> [DATA]:

┄┄┄┄┄┄┄┄┄┄

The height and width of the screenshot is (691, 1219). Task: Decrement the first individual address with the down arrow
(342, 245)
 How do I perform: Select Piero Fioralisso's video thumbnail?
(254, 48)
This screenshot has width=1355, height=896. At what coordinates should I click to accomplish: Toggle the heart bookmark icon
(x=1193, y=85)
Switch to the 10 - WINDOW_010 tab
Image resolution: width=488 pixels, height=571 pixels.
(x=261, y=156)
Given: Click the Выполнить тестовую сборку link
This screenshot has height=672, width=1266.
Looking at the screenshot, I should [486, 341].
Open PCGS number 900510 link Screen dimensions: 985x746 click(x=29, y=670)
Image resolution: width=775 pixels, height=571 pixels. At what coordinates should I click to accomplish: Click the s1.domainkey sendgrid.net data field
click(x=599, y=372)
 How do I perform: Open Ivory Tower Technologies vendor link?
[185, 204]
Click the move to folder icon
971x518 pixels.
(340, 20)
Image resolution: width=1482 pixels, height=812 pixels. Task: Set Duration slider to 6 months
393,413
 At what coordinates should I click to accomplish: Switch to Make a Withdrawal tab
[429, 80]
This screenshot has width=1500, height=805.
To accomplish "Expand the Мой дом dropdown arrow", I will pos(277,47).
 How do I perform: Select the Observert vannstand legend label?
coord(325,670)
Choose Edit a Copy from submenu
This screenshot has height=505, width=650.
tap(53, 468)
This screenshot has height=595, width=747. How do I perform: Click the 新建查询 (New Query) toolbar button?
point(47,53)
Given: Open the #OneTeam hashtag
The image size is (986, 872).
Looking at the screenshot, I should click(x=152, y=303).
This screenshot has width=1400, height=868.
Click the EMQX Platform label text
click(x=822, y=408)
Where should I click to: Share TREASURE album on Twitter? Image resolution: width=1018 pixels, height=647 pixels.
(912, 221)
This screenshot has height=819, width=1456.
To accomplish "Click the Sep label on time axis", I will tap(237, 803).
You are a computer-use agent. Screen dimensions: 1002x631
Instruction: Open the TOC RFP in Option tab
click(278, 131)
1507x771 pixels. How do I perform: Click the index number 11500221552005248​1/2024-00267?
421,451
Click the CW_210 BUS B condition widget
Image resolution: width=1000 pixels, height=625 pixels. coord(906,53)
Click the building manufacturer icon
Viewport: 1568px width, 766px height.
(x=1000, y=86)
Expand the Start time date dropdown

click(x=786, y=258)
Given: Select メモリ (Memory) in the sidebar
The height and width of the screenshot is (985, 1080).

┄┄┄┄┄┄┄┄┄┄

> [PROBLEM DESCRIPTION]:
Set down the lines above as they stand, starting with the first line and ending with the line that contains "Given: Open the #OneTeam hashtag".

> [EXERCISE RESULT]:
The height and width of the screenshot is (691, 1219). Task: Decrement the first individual address with the down arrow
(342, 245)
 How do I perform: Select Piero Fioralisso's video thumbnail?
(254, 48)
This screenshot has width=1355, height=896. At what coordinates should I click to accomplish: Toggle the heart bookmark icon
(x=1193, y=85)
Switch to the 10 - WINDOW_010 tab
Image resolution: width=488 pixels, height=571 pixels.
(x=261, y=156)
Given: Click the Выполнить тестовую сборку link
This screenshot has height=672, width=1266.
Looking at the screenshot, I should [486, 341].
Open PCGS number 900510 link Screen dimensions: 985x746 click(x=29, y=670)
Image resolution: width=775 pixels, height=571 pixels. At what coordinates should I click to accomplish: Click the s1.domainkey sendgrid.net data field
click(x=599, y=372)
 How do I perform: Open Ivory Tower Technologies vendor link?
[185, 204]
Click the move to folder icon
971x518 pixels.
(340, 20)
Image resolution: width=1482 pixels, height=812 pixels. Task: Set Duration slider to 6 months
393,413
 At what coordinates should I click to accomplish: Switch to Make a Withdrawal tab
[429, 80]
This screenshot has width=1500, height=805.
To accomplish "Expand the Мой дом dropdown arrow", I will pos(277,47).
 How do I perform: Select the Observert vannstand legend label?
coord(325,670)
Choose Edit a Copy from submenu
This screenshot has height=505, width=650.
tap(53, 468)
This screenshot has height=595, width=747. How do I perform: Click the 新建查询 (New Query) toolbar button?
point(47,53)
Given: Open the #OneTeam hashtag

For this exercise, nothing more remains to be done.